Roger Federer et Peter Carter en 1998
Crédit: Imago
6 juillet 2003. La carrière de Roger Federer prend définitivement son essor avec son sacre à Wimbledon. Son premier titre en Grand Chelem. Sur la balle de match, il tombe à genoux sur le gazon du Centre Court. Dans les larmes de Federer, il y a alors beaucoup de choses. L'émotion compréhensible d'une première. La joie de la concrétisation du talent et du travail. Mais il y a aussi une pensée particulière pour un homme, auquel le Bâlois rendra d'ailleurs hommage quelques minutes après, lui réservant ses premiers mots.
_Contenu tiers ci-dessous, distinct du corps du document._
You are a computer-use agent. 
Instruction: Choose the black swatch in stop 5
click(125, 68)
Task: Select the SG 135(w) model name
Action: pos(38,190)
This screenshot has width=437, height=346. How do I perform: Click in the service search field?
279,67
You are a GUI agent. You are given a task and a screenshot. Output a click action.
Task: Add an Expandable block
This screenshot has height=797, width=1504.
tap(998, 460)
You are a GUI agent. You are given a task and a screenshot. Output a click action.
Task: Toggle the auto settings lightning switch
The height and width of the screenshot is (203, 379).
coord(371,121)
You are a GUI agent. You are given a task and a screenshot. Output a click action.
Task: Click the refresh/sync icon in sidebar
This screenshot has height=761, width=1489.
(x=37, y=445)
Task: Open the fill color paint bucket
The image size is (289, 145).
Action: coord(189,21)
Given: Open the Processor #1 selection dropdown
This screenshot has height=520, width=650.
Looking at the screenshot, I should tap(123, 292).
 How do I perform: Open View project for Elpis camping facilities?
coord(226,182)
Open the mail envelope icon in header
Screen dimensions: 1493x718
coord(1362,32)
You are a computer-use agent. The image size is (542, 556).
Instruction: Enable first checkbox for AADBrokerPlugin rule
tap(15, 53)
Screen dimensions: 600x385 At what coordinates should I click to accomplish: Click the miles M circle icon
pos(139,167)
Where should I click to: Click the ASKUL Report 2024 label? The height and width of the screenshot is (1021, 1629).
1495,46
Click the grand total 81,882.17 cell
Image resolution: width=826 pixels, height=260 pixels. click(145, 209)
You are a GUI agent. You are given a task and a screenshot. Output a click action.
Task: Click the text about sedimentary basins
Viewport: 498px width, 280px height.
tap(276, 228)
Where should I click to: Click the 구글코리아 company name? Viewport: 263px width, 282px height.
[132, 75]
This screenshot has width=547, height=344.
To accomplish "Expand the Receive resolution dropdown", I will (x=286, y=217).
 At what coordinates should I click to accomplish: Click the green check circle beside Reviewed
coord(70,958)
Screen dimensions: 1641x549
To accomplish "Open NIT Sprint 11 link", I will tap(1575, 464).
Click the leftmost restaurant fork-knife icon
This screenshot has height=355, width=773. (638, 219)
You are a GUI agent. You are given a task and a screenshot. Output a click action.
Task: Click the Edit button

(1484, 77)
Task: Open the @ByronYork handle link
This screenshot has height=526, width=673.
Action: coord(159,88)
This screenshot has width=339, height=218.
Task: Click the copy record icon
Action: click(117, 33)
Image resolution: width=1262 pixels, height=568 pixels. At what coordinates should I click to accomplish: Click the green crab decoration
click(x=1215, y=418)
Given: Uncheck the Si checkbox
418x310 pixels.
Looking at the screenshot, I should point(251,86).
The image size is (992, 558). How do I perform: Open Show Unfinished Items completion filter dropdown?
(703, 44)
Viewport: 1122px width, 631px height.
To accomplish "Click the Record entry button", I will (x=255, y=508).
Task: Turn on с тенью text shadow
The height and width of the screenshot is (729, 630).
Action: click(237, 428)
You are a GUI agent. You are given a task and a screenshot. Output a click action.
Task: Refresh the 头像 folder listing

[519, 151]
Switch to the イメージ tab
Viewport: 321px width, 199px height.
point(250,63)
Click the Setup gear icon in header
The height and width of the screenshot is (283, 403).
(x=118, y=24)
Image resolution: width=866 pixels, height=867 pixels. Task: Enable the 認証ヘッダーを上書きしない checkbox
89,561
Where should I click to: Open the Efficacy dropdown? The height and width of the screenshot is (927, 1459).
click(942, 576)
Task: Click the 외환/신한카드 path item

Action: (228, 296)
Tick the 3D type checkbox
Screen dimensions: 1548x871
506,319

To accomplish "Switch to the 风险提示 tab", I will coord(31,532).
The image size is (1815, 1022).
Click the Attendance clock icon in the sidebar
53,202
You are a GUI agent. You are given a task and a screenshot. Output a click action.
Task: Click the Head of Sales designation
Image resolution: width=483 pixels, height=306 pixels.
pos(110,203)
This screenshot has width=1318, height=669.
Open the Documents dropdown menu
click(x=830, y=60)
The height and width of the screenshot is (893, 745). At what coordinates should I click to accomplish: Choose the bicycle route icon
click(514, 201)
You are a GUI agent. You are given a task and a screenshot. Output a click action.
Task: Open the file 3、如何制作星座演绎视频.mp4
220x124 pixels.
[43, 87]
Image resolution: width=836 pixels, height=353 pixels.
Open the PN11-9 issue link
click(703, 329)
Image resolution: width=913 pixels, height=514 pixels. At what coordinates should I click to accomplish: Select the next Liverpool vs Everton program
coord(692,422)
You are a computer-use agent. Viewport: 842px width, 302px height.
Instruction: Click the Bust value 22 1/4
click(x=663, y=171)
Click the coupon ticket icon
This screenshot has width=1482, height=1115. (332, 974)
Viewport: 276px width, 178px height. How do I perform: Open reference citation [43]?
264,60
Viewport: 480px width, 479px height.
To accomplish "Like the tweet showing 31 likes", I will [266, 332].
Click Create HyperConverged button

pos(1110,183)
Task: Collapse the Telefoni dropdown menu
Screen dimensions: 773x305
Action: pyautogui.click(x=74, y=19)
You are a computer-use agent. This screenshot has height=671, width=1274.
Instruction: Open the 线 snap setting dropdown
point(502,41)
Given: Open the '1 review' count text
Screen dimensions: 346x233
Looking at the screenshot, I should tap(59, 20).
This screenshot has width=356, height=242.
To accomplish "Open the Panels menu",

1er Août 2002. 11 mois avant son triomphe anglais, Federer tarde encore à confirmer son statut annoncé de futur crack du circuit. Il est à Toronto lorsqu'il apprend une sale nouvelle. Peter Carter, son mentor et ami, a trouvé la mort dans un accident de voiture lors d'un safari en Afrique du Sud. Carter, le coach de son enfance et de son adolescence, devenu le capitaine de l'équipe suisse de Coupe Davis, allait avoir 38 ans. Federer, lui, est à quelques jours de son 21e anniversaire. Il est du 8 août, Carter du 9. Ils avaient pris l'habitude de fêter leur anniversaire ensemble. "Je suis sous le choc et je suis effondré", réagit aussitôt Federer.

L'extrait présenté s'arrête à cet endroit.